- **Your objective**
Copy out every line from the start of the entries down through the line containing "This screenshot has width=1600, height=1060.", keeping each one unchanged.

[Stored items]
----------------
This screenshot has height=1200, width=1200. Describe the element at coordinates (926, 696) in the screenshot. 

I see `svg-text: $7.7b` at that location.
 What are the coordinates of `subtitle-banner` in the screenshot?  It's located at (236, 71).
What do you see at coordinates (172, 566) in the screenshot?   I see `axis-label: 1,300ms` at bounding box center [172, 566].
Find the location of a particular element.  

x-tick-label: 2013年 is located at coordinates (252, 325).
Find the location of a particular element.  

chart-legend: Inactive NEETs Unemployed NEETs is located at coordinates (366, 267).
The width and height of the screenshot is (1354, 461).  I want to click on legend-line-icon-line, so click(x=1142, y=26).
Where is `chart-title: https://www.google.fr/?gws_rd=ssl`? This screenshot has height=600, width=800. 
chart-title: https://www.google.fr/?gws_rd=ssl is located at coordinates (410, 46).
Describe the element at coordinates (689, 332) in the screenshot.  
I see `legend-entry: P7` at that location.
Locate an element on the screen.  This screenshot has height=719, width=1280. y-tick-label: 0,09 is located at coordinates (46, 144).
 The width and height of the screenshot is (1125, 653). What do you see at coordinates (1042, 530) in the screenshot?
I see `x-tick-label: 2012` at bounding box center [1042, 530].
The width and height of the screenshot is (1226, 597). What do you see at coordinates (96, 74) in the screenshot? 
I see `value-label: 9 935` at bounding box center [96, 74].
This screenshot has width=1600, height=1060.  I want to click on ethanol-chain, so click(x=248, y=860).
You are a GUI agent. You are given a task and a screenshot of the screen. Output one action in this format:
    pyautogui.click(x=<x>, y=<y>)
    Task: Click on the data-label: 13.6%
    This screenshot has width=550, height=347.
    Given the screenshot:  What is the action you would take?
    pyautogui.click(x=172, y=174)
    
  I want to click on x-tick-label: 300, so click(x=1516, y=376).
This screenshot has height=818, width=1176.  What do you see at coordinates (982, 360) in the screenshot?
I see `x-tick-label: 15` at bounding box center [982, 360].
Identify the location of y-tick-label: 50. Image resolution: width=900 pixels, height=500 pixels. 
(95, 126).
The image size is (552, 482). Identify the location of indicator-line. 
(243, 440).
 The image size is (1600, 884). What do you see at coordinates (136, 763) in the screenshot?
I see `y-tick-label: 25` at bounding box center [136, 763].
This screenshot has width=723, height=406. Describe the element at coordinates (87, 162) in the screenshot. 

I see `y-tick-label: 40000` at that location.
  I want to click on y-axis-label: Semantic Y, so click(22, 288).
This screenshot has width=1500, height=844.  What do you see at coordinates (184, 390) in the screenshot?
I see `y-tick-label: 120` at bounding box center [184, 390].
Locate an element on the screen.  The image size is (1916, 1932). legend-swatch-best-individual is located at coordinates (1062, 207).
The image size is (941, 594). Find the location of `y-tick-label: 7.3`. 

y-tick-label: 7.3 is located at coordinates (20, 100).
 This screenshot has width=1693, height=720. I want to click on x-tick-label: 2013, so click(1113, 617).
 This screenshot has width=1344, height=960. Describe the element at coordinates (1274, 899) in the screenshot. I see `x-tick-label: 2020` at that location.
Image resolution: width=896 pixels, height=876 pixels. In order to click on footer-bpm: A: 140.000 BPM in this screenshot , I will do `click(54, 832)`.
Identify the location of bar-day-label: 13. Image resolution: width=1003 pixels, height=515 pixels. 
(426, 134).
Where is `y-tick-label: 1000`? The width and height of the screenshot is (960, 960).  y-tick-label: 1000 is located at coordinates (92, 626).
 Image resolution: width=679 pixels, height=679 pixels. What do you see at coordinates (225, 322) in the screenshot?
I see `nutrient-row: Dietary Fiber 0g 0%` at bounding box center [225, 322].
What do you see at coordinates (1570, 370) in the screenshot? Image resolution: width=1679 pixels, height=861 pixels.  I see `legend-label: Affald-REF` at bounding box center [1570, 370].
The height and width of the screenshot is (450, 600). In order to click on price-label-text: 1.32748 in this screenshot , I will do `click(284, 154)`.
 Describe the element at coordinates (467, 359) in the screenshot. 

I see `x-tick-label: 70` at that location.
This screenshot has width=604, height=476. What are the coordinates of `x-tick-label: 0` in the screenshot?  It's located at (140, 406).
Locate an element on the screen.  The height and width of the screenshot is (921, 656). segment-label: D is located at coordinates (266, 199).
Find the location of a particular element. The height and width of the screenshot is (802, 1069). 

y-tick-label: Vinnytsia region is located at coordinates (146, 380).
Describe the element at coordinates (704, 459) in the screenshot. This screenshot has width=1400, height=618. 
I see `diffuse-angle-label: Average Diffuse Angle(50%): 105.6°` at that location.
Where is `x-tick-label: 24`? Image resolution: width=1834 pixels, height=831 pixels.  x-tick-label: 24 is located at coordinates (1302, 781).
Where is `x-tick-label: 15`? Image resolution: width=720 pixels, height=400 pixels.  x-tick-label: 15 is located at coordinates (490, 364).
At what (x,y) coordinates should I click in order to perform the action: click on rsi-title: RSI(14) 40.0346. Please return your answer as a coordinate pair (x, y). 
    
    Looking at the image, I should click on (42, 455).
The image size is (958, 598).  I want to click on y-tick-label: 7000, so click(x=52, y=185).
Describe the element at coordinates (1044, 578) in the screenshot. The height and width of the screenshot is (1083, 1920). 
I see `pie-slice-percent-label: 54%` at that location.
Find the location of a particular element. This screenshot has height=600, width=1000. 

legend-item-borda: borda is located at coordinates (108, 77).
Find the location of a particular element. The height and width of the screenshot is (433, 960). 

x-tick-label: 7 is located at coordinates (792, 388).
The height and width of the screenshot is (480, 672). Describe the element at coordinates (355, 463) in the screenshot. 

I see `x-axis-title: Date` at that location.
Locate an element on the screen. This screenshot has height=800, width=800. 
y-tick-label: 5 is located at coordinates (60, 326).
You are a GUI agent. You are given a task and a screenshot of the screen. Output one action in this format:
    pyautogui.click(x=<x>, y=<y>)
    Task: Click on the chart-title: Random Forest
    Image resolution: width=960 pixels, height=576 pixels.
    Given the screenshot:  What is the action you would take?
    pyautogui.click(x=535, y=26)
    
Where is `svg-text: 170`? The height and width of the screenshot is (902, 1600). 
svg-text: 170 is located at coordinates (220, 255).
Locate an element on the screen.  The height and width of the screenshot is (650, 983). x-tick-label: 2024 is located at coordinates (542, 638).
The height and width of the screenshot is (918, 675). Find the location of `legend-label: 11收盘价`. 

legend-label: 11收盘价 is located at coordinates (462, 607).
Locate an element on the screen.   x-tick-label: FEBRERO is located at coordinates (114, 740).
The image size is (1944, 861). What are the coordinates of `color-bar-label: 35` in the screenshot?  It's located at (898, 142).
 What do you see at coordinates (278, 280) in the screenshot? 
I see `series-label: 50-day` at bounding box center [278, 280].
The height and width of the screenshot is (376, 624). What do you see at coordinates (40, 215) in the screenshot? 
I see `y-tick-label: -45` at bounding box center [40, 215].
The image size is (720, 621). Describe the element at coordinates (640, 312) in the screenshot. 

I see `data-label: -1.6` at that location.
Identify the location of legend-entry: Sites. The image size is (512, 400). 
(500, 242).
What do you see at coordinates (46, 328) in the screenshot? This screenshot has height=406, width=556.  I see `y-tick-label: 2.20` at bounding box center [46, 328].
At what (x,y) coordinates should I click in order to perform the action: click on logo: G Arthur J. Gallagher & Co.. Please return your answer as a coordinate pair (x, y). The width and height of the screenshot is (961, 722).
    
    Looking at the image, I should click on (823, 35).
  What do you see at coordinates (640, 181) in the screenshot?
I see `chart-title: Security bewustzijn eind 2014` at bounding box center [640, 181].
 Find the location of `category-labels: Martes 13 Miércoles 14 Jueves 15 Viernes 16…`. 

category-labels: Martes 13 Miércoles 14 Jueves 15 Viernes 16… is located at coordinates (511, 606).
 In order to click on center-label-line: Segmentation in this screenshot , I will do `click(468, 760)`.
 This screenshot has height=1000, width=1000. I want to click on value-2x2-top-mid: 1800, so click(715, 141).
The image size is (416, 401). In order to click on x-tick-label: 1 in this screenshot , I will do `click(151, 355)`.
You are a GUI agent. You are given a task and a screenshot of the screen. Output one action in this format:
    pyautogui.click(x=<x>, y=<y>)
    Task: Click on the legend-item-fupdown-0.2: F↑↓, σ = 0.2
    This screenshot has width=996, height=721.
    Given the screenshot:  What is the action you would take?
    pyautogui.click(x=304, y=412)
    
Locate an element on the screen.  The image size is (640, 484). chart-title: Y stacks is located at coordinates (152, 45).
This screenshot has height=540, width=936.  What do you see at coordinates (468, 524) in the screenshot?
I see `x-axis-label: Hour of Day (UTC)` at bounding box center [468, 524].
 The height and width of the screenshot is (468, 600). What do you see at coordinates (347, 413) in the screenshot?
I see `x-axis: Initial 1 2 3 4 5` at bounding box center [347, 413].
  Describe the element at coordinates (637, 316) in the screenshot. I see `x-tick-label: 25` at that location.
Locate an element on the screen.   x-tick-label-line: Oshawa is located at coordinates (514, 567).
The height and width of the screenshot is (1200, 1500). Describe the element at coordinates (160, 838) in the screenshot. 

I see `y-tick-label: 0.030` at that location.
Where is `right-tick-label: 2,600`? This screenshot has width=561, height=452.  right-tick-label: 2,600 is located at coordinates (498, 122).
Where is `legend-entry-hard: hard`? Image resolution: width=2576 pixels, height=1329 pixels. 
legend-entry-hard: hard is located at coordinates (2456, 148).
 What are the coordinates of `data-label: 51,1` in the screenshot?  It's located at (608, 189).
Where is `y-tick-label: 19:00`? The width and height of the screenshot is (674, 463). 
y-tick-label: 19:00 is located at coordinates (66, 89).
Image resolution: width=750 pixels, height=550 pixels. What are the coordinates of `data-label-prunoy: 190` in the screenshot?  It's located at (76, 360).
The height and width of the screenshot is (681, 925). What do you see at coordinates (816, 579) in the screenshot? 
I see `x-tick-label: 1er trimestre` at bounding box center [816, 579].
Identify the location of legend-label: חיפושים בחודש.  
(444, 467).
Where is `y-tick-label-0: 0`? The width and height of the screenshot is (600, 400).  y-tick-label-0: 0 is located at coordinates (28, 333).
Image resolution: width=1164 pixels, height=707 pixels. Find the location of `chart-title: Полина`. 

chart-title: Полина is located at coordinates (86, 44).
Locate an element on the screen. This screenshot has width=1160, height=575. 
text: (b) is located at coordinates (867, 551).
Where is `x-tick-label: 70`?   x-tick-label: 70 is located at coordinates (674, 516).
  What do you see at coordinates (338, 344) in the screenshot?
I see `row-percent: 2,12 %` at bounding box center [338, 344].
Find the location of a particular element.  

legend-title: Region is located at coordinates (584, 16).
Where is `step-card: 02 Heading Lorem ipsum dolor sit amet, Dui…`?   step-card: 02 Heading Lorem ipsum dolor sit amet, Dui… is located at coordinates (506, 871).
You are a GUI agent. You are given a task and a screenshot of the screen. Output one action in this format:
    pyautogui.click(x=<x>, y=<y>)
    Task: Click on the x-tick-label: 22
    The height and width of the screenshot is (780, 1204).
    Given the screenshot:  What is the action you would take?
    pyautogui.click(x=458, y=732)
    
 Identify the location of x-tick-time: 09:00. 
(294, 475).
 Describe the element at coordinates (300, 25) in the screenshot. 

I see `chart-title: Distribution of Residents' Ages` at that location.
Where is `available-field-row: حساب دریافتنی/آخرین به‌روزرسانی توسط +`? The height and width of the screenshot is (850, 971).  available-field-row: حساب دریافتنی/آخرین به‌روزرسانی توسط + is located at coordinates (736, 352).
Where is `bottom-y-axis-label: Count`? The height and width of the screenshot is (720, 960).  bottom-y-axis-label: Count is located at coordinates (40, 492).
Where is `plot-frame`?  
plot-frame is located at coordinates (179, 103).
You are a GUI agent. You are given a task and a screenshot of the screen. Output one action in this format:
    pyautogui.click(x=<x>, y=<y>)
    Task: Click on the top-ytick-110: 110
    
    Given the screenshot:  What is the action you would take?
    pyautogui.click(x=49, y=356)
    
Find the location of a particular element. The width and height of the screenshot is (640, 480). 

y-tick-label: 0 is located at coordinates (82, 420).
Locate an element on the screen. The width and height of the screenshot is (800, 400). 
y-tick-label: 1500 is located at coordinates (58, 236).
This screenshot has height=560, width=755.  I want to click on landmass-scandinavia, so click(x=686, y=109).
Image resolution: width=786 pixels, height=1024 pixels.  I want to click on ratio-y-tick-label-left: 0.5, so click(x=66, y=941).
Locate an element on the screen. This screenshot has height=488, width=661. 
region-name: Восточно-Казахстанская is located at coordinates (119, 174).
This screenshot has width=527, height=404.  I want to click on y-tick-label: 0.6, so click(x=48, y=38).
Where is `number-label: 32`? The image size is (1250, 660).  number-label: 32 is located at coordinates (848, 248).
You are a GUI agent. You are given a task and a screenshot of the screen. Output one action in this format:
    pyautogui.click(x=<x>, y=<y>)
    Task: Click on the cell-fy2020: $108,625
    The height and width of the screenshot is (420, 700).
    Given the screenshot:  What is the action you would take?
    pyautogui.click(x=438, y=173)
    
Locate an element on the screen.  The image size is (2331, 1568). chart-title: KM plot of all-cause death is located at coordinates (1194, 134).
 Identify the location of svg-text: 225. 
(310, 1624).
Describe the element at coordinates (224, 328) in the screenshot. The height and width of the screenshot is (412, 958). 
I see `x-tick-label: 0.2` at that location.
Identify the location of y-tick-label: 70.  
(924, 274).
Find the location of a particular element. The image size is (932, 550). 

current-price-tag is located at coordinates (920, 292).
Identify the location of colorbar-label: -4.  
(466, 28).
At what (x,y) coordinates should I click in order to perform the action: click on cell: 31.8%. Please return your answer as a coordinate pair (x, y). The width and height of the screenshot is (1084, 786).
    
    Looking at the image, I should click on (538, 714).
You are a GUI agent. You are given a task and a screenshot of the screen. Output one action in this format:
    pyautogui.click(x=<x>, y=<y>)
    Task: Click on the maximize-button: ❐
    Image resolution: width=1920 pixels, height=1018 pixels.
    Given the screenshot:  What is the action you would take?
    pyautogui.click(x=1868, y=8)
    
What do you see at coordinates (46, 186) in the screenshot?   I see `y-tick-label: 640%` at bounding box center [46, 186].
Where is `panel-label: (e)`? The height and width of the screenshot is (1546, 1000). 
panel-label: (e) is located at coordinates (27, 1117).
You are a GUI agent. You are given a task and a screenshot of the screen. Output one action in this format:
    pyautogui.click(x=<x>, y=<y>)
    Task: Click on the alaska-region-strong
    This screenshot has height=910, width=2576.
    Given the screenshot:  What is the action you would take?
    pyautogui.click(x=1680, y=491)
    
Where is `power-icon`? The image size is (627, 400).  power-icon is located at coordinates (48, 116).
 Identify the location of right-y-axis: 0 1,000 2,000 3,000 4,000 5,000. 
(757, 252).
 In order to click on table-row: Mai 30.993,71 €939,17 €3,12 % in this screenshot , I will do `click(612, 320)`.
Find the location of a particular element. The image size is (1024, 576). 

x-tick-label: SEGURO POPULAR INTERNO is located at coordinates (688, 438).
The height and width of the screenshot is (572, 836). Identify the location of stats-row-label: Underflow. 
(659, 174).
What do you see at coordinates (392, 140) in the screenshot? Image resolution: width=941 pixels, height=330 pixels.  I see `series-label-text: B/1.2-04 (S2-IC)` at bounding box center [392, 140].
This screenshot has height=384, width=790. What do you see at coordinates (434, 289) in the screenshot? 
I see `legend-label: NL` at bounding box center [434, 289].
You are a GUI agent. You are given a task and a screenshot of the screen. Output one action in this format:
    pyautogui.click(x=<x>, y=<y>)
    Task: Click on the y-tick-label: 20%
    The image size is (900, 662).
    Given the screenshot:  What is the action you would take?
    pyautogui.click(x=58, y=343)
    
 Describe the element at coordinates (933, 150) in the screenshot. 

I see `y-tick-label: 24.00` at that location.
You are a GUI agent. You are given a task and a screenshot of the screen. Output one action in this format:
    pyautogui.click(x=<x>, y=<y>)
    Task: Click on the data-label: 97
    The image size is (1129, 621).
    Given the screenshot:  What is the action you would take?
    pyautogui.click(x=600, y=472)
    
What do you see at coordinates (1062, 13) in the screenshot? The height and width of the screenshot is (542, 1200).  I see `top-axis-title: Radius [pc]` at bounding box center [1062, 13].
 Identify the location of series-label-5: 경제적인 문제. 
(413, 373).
----------------
- **Result**
This screenshot has height=1200, width=1200. Describe the element at coordinates (926, 696) in the screenshot. 

I see `svg-text: $7.7b` at that location.
 What are the coordinates of `subtitle-banner` in the screenshot?  It's located at (236, 71).
What do you see at coordinates (172, 566) in the screenshot?   I see `axis-label: 1,300ms` at bounding box center [172, 566].
Find the location of a particular element.  

x-tick-label: 2013年 is located at coordinates (252, 325).
Find the location of a particular element.  

chart-legend: Inactive NEETs Unemployed NEETs is located at coordinates (366, 267).
The width and height of the screenshot is (1354, 461).  I want to click on legend-line-icon-line, so click(x=1142, y=26).
Where is `chart-title: https://www.google.fr/?gws_rd=ssl`? This screenshot has height=600, width=800. 
chart-title: https://www.google.fr/?gws_rd=ssl is located at coordinates (410, 46).
Describe the element at coordinates (689, 332) in the screenshot.  
I see `legend-entry: P7` at that location.
Locate an element on the screen.  This screenshot has height=719, width=1280. y-tick-label: 0,09 is located at coordinates (46, 144).
 The width and height of the screenshot is (1125, 653). What do you see at coordinates (1042, 530) in the screenshot?
I see `x-tick-label: 2012` at bounding box center [1042, 530].
The width and height of the screenshot is (1226, 597). What do you see at coordinates (96, 74) in the screenshot? 
I see `value-label: 9 935` at bounding box center [96, 74].
This screenshot has width=1600, height=1060.  I want to click on ethanol-chain, so click(x=248, y=860).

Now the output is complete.